Hay algo que no se hereda en papeles ni se aprende en libros. Es un pulso primitivo, un latido que se instala en el pecho de quienes nacemos o vivimos junto a una montaña, quizás también quienes sueñan con ellas

Escribo desde el campo base del pico Lenin, a 3600 metros de altitud. Estos primeros días han sido el momento de ir adaptándonos al lugar, al clima, de ascender pequeñas cumbres a más de 4000 metros para ir reconociéndose en el terreno que nos acoge. Y en estos días de calma y emoción he podido reflexionar sobre lo que significa vivir entre montañas.
Hay algo que no se hereda en papeles ni se aprende en libros.
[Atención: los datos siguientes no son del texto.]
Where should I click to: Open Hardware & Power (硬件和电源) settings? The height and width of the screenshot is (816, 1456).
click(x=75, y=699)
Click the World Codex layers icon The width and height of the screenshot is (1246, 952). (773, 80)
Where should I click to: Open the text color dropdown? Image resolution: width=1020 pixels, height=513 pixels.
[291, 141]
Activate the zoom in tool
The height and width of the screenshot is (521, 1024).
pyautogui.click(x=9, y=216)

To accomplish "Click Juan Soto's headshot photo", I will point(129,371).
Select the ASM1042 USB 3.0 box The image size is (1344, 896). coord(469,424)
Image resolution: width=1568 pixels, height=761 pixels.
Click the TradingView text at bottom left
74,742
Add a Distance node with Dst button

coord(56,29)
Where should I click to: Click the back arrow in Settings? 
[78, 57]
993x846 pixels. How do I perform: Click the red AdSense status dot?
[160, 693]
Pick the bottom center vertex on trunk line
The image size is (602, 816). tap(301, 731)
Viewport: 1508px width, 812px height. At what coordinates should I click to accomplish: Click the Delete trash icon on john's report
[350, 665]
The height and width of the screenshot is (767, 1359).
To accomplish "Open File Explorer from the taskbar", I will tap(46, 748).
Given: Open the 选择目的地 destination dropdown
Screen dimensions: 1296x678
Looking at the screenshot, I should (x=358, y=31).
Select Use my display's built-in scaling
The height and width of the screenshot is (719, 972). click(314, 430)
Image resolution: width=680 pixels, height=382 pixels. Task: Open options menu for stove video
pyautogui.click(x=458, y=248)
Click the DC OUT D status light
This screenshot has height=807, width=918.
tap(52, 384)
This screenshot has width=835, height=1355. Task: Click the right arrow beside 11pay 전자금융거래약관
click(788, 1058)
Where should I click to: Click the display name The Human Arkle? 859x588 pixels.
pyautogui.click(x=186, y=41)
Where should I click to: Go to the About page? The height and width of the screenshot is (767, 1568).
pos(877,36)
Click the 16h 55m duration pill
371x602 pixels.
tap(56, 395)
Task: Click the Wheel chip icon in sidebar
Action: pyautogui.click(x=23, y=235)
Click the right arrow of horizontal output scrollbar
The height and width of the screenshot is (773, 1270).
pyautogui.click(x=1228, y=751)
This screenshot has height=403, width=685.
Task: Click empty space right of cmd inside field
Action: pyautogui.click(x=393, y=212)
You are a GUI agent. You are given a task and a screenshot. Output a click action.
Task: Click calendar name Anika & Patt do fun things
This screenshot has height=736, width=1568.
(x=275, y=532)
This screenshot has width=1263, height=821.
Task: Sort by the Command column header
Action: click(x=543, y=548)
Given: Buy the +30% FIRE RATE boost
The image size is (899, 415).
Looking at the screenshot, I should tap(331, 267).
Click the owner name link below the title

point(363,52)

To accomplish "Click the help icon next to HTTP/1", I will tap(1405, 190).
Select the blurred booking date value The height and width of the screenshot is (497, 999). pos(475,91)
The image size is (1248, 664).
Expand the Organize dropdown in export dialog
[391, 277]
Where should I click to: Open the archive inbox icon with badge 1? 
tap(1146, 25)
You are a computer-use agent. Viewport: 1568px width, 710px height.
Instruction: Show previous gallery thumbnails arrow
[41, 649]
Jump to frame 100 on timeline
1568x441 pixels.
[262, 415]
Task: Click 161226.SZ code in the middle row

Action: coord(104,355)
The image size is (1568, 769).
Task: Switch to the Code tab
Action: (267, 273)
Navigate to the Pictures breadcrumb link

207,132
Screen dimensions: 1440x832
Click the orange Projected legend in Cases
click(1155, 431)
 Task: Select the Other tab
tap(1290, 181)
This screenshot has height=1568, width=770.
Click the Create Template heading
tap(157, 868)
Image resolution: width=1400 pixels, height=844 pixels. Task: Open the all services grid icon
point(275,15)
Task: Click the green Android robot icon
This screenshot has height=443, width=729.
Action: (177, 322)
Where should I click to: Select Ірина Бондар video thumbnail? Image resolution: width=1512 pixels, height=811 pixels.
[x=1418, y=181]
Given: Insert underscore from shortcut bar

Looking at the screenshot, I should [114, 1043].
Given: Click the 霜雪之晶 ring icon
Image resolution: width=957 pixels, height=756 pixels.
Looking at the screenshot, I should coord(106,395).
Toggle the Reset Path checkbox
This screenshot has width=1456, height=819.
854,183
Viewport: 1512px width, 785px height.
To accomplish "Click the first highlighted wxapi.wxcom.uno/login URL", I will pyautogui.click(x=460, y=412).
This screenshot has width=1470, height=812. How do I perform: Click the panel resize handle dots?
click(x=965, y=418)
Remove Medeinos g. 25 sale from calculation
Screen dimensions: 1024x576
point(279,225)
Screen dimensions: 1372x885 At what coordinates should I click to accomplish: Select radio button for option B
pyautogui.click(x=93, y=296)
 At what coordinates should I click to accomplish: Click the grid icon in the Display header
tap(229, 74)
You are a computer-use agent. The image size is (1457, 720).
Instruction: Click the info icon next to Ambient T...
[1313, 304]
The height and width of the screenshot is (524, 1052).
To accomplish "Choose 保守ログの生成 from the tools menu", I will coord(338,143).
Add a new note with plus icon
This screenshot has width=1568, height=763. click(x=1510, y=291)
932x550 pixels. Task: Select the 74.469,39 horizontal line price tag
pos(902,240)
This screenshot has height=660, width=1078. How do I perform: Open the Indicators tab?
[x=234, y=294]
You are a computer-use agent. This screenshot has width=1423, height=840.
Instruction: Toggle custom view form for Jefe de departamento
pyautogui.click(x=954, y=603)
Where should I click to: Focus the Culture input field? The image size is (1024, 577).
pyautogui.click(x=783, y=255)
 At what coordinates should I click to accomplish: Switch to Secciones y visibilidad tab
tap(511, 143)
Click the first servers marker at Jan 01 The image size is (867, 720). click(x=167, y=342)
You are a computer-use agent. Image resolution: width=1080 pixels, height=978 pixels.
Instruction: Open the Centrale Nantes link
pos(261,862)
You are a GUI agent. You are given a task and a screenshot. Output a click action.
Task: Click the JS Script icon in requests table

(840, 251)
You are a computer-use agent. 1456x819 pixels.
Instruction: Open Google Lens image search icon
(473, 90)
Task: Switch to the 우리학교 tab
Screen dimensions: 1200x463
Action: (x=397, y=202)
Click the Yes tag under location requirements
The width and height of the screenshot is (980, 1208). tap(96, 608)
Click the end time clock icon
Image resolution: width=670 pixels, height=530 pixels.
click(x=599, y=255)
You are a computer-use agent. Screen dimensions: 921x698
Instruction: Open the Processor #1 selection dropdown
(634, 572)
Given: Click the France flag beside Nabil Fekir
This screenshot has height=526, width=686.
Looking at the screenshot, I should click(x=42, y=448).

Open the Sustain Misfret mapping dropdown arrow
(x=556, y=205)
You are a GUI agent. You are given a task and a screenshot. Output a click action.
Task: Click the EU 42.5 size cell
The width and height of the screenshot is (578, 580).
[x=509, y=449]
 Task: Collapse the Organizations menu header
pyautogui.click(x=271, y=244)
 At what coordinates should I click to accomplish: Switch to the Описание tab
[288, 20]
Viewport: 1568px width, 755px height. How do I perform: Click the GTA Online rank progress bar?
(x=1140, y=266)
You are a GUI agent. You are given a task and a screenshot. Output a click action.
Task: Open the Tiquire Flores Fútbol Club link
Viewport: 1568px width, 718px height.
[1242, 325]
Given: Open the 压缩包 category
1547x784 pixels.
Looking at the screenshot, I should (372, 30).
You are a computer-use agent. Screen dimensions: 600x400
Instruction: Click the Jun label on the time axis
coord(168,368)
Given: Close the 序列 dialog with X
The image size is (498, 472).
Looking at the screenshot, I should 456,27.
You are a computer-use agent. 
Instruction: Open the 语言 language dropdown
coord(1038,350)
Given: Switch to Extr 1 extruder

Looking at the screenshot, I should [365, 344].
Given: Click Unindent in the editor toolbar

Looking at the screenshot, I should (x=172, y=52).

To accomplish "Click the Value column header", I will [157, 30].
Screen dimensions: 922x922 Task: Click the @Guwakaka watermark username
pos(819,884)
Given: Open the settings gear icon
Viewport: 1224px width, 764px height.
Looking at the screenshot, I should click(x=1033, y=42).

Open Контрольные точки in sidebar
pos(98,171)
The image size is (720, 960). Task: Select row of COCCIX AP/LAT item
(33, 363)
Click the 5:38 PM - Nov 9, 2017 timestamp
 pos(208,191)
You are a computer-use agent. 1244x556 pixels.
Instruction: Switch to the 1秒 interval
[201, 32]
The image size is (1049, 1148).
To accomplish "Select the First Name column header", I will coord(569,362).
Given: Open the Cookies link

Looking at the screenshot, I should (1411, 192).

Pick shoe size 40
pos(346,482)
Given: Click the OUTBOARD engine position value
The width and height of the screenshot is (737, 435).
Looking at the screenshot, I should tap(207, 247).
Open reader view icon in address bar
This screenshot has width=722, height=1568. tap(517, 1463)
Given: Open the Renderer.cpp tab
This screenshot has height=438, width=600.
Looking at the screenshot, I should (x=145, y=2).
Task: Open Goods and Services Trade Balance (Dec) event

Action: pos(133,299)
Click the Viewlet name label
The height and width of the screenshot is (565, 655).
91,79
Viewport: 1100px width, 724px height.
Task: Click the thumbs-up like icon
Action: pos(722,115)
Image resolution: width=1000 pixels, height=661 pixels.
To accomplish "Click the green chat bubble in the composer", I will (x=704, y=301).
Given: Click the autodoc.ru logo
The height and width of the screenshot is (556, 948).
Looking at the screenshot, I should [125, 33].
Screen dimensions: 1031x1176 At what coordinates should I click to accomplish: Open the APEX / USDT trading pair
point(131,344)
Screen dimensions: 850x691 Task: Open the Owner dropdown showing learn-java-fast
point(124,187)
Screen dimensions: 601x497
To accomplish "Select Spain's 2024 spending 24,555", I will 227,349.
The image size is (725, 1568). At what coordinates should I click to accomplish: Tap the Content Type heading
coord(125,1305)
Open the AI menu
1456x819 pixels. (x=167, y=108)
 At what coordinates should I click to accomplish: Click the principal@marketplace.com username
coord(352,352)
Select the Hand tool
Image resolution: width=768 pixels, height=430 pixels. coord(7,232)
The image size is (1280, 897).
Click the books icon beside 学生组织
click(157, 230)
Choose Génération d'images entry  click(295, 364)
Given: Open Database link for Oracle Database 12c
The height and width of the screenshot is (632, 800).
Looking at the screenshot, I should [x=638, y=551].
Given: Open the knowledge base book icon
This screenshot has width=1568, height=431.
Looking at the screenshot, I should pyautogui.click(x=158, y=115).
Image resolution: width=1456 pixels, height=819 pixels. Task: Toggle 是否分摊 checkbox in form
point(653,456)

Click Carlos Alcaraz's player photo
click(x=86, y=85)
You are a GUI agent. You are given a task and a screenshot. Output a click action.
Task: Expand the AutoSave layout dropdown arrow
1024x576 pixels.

Es un pulso primitivo, un latido que se instala en el pecho de quienes nacemos o vivimos junto a una montaña, quizás también quienes sueñan con ellas. Un instinto que nos enseña a amar nuestros valles, las vistas privilegiadas desde lo alto, el color y el tacto de la roca, la belleza del silencio, los susurros del viento.
En Asturies lo conocemos bien. Forma parte de nuestro carácter tanto como el mar que nos abraza o el verde que pinta cada rincón. No hace falta subir montes para entenderlo: basta con caminar por los pueblos, detenerse a escuchar el lenguaje de los ríos, o perder la vista en el perfil de Picos o Ubiñas. Llevamos la montaña dentro aunque vivamos en la ciudad, aunque la rutina nos aleje de sus laderas.
Por eso, cuando mis pasos me traen a Kirguistán, a miles de kilómetros de casa, el paisaje me resulta extrañamente familiar. Aquí, igual que me pasó en otras partes del mundo, las montañas no son parte de un decorado: son la vida entera. Las praderas de altura, los glaciares, los pasos imposibles… todo respira esa verdad que también late en Asturies: quien nace cerca de un monte no puede vivir sin él.
Practicar montañismo desde este ADN astur es mucho más que entrenar, medir desniveles o alcanzar cumbres. Es un acto íntimo de reconocimiento, un diálogo con la tierra que nos ha hecho como somos. En cada cordada, en cada paso sobre la nieve, llevamos con nosotros el mapa invisible de nuestros valles, el olor de la hierba mojada , la textura de la caliza.
Kirguistán y Asturies son, en apariencia, mundos distintos. Pero comparten el mismo idioma: el de quienes aman y respetan la montaña. Ese hilo que nos conecta con las montañas del mundo y con ello con sus habitantes, ese lenguaje de roca, verde y nieve, que no entiende de fronteras ni de distancias.
Porque al final, somos lo que amamos. Y las asturianas, entre muchas otras cosas, somos montes.